The building, which is being sold by the real estate investment company Invesco, serves as a large ancillary office for the New York Fed, which bases its operations in the neighboring building 33 Liberty Street.
The large real estate investment trust Vornado had been in contract to purchase the building, which was placed on the market by Invesco last year. According to sources however, in a surprise move, the New York Fed exercised rights that are sewn into its leasing agreement at the property allowing it the option to match Vornado’s offer for the building.
Market sources familiar with 33 Maiden Lane estimate that the building will trade for around $300 per square foot, a price that would place the total sale at about $170 million.
The New York Fed spokeswoman said that the bank was buying the building to allow it to potentially profit on its appreciation and because it will give the bank greater control over its operations.
“The acquisition will provide a long-term economic benefit for the Bank as well as allow for greater control over the maintenance, operation and security of the building,” the spokeswoman’s statement said.

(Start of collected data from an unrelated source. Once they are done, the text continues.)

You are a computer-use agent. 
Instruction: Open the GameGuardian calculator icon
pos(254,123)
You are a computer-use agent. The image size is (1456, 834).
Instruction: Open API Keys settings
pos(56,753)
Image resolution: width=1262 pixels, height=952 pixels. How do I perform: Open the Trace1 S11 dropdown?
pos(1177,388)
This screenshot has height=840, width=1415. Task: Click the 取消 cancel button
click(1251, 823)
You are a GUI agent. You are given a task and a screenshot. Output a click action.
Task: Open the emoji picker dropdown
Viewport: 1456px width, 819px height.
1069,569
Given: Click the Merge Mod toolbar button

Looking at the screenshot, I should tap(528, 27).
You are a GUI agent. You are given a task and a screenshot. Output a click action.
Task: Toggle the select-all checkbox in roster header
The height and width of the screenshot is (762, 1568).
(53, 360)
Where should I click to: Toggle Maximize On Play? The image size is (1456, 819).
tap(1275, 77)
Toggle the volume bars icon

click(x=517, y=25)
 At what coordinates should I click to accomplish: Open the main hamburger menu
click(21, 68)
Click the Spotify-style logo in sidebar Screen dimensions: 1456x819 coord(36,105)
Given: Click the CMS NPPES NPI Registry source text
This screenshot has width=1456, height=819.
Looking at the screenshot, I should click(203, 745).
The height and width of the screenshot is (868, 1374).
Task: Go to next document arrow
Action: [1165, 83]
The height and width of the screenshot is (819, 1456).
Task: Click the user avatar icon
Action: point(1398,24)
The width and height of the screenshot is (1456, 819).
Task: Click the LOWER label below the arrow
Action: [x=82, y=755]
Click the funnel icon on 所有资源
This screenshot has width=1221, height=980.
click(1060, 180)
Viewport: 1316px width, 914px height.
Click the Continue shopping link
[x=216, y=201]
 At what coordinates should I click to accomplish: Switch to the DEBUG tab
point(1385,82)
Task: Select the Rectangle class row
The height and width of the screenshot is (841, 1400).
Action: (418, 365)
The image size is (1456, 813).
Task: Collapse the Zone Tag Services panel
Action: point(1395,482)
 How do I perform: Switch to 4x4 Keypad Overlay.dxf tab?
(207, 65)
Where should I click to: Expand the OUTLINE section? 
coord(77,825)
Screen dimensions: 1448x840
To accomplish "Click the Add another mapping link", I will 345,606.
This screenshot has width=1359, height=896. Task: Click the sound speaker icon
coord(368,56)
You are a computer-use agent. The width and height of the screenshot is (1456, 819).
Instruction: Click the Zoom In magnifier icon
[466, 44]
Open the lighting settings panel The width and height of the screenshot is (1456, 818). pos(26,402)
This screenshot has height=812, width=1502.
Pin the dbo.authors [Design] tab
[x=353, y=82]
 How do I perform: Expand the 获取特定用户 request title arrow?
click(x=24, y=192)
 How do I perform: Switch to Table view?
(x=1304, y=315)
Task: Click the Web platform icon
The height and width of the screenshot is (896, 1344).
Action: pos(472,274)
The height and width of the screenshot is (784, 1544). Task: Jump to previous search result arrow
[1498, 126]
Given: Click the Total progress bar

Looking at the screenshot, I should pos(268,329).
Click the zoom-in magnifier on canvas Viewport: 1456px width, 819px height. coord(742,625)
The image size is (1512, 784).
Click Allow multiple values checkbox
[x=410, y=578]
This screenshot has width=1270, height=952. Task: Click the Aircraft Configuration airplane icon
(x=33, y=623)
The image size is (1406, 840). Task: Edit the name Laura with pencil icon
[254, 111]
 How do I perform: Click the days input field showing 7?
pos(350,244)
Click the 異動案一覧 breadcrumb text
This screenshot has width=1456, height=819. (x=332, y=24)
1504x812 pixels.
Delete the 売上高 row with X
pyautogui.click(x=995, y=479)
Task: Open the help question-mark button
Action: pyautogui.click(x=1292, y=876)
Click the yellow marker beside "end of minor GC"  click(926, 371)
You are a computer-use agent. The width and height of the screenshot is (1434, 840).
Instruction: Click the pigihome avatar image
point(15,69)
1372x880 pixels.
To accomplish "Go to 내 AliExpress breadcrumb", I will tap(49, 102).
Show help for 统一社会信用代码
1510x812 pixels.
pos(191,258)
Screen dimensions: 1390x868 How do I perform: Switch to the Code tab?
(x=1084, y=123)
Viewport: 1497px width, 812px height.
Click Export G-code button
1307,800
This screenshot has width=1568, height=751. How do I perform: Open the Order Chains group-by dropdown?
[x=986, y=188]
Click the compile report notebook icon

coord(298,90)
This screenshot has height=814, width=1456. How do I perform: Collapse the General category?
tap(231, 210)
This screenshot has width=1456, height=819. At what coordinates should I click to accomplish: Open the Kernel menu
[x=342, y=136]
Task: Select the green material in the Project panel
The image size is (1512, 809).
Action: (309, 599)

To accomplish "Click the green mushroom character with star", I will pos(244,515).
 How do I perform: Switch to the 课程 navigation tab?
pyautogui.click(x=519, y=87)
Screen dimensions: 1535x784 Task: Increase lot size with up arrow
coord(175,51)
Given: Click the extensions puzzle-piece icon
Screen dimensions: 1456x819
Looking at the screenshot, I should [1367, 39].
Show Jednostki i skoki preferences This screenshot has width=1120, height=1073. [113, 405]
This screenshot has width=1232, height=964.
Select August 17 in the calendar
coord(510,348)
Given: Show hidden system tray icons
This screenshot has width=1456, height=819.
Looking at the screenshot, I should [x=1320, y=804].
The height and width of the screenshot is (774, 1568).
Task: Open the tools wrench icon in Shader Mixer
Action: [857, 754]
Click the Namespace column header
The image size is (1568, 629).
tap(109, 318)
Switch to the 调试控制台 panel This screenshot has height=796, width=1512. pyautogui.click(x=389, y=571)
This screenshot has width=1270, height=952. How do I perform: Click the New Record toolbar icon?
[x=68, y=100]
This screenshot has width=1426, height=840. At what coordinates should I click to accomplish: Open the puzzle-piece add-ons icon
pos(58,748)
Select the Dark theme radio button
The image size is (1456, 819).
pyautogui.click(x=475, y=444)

The New York Fed is one of 12 banks in the U.S. Federal Reserve system and is where Washington monetary policy is actually implemented. 33 Liberty Street, the New York Fed’s nearby headquarters, is famous for its underground vault, thought to be the world’s largest gold respository.
The Fed made waves today by offering a projection that it wouldn’t raise interest rates until 2014, a statement that suggested the country’s central bank doesn’t forecast an economic recovery for years to come.